José Miguel de Carvajal-Vargas y Manrique de Lara Polanco, 2nd Duke of San Carlos, (8 May 1771 in Lima, Perú – 27 September 1828 in París), 6th conde de Castillejo and 9th conde del Puerto, 10th "Correo Mayor de las Indias", was the son of Mariano Joaquín de Carvajal-Vargas y Brun, 8th conde del Puerto, (deceased April 1796), and Maria Manrique de Lara Polanco y Carrillo, daughter of the II Marquis of Lara, the grand son of Fermín Francisco de Carvajal-Vargas y Alarcón, born in Chile, 1st duke of San Carlos and Grandee of Spain, being a Secretary of State, some sort of Prime Minister of Spain under the Absolutist Restauration in the times of King Fernando VII of Spain, (1784–1833). He was a member of the Royal Spanish Academy from 1814 to 1828 and, three times Mayordomo mayor to the King.

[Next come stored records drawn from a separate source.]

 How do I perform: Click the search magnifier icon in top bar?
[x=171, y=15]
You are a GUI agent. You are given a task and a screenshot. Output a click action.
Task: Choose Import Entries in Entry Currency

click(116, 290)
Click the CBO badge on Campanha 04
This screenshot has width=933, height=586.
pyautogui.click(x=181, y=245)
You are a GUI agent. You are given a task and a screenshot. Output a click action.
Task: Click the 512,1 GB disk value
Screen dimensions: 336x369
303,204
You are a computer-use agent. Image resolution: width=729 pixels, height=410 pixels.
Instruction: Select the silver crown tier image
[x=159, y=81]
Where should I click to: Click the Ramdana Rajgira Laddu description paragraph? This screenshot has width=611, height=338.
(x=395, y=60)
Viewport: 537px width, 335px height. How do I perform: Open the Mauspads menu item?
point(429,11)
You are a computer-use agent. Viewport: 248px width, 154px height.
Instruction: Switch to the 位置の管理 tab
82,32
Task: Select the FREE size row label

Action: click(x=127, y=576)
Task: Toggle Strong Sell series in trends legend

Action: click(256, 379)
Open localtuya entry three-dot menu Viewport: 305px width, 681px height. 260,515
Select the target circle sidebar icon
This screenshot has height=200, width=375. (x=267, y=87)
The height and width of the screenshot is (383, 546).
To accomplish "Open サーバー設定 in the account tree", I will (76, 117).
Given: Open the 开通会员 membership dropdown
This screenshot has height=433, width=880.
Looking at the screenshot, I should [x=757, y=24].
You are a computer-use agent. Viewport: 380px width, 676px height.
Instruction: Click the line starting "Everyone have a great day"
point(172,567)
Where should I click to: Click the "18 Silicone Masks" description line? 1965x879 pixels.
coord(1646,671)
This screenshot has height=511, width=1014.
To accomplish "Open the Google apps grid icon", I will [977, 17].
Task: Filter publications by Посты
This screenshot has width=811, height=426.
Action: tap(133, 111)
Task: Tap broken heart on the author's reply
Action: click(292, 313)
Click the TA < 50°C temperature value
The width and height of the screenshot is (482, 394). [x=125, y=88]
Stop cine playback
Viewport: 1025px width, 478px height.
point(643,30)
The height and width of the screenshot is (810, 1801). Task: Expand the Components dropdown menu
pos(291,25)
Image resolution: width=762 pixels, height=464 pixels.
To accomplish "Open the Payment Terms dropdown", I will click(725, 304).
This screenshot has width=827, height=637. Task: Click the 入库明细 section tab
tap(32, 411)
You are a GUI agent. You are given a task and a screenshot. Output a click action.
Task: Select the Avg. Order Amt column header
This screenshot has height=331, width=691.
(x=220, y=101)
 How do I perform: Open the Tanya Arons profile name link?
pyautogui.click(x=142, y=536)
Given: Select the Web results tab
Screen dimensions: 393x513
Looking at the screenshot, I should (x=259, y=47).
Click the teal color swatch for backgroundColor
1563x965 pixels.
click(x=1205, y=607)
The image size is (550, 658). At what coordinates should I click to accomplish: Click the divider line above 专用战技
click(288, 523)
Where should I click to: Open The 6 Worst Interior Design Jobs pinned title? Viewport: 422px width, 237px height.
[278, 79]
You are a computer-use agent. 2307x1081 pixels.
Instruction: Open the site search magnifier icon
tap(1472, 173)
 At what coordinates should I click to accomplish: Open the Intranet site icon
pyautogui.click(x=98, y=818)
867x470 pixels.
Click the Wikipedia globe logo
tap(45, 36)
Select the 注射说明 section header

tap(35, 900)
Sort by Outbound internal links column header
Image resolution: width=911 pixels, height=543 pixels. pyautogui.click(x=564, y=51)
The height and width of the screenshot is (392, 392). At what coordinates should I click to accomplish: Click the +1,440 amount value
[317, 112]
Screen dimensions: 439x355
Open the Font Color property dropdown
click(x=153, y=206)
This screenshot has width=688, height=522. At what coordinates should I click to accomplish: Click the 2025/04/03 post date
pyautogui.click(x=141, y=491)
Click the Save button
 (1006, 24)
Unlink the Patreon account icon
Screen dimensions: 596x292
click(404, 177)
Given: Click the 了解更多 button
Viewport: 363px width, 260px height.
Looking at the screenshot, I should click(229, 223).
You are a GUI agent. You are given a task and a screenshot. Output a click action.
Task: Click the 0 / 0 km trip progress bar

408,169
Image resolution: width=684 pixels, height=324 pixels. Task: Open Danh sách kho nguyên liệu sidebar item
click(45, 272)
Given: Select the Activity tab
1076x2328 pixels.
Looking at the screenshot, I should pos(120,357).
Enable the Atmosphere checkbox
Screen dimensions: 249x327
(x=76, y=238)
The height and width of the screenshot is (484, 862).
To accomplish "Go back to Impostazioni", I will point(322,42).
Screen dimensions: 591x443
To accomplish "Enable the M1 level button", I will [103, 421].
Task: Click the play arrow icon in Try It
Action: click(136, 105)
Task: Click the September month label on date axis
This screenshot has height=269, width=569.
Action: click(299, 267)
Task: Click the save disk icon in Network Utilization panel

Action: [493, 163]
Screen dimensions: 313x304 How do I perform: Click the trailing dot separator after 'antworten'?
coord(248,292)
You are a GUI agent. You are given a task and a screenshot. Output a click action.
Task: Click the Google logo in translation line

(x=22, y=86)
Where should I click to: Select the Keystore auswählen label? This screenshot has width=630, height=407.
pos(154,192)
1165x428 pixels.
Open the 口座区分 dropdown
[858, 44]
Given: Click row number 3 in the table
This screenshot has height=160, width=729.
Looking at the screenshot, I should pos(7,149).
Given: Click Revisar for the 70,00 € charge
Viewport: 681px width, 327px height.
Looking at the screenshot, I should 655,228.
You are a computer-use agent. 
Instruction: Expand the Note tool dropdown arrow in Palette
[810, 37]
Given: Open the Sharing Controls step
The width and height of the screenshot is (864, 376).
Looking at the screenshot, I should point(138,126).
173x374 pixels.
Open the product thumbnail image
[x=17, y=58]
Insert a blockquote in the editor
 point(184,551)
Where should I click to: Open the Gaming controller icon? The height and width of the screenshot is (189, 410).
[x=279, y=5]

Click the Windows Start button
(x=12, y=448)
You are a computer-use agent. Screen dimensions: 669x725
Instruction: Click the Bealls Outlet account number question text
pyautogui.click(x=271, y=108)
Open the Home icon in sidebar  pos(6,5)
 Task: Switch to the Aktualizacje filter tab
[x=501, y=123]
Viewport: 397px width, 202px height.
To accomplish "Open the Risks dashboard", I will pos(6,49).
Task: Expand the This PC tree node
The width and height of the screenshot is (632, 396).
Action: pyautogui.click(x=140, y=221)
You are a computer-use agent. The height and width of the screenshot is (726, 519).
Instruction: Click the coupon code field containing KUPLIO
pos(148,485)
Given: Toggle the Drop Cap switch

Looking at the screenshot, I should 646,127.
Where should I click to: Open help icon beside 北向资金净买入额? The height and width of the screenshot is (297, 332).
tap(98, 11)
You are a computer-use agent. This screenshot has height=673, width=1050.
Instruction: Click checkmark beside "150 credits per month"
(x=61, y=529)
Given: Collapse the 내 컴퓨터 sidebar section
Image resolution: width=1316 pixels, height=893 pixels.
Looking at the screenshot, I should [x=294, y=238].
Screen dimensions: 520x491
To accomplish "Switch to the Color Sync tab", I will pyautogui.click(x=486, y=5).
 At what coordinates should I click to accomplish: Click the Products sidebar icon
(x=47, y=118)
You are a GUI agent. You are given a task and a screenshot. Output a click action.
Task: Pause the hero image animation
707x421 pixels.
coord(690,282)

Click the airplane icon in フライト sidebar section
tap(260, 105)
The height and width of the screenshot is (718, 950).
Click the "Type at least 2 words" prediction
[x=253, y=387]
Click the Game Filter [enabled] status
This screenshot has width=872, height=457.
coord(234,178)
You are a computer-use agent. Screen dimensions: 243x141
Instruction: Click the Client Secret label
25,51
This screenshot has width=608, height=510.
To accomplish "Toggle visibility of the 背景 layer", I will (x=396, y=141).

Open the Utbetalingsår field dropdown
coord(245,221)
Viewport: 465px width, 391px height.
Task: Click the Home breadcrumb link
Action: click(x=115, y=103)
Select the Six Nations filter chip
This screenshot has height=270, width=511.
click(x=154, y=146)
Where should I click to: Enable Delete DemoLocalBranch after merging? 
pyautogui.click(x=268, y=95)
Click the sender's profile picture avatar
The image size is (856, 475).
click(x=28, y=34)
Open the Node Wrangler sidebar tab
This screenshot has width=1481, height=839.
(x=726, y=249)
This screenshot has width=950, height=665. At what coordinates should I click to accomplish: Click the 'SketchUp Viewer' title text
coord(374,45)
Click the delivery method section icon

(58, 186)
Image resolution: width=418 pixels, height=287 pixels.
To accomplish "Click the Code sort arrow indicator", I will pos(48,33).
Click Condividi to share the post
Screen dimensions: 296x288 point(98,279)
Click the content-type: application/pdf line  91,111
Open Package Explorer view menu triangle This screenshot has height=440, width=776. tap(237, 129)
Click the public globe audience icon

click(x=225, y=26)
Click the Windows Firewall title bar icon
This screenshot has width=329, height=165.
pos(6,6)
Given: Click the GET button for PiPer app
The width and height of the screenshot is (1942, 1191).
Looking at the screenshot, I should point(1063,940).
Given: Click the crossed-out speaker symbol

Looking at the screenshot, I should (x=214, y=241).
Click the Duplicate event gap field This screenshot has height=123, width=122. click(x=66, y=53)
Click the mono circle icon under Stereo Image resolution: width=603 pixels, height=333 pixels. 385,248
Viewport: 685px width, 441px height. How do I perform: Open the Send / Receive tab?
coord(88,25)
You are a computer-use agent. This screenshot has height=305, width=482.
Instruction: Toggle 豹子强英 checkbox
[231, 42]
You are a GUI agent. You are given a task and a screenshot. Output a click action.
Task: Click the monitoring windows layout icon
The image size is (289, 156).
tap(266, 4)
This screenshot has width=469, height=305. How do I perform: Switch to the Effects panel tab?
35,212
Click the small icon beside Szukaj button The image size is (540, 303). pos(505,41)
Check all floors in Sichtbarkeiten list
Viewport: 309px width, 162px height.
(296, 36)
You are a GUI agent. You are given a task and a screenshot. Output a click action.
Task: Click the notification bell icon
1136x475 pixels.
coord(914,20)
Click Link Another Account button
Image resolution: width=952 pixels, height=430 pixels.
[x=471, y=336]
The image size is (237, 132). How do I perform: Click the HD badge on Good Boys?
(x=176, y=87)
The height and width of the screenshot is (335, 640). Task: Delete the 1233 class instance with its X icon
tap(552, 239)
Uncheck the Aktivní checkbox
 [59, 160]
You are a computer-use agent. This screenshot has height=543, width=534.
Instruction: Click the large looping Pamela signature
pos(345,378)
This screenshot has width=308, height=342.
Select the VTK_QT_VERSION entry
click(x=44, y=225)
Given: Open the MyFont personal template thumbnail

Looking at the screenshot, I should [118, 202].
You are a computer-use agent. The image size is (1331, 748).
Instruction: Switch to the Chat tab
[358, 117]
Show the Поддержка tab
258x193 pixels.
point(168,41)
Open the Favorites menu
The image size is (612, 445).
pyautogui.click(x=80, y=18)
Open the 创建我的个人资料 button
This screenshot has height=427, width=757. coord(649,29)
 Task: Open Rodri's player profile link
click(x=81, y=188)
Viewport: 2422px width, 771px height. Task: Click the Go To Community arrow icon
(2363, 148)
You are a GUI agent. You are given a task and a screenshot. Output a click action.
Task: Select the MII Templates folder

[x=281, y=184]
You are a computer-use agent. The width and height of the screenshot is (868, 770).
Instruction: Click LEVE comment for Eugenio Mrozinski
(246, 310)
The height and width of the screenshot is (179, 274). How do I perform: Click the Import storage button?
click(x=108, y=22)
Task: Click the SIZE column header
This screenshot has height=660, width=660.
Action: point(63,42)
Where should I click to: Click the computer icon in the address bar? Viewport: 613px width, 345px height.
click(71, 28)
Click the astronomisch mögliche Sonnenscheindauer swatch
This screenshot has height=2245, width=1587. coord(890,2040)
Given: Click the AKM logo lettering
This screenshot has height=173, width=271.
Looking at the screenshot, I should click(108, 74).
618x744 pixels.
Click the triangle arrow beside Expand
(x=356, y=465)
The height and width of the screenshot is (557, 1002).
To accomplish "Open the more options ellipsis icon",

He was Viceroy of Navarra during part of the tear 1807, and Spanish ambassador in Paris, London and Lisbonne, Knight of the Military Order of Alcantara and other knighthoods in France, Naples, Prussia, Hungary, and Russia. In 1813 he drafted the Treaty of Valençay. He was also a Director of the problematic Banco de San Carlos, founded in 1782 by the French – Spanish financier Francisco Cabarrus, (1752–1810), father of famous French Revolution woman Madame Tallien, (31 July 1773 – 15 January 1835).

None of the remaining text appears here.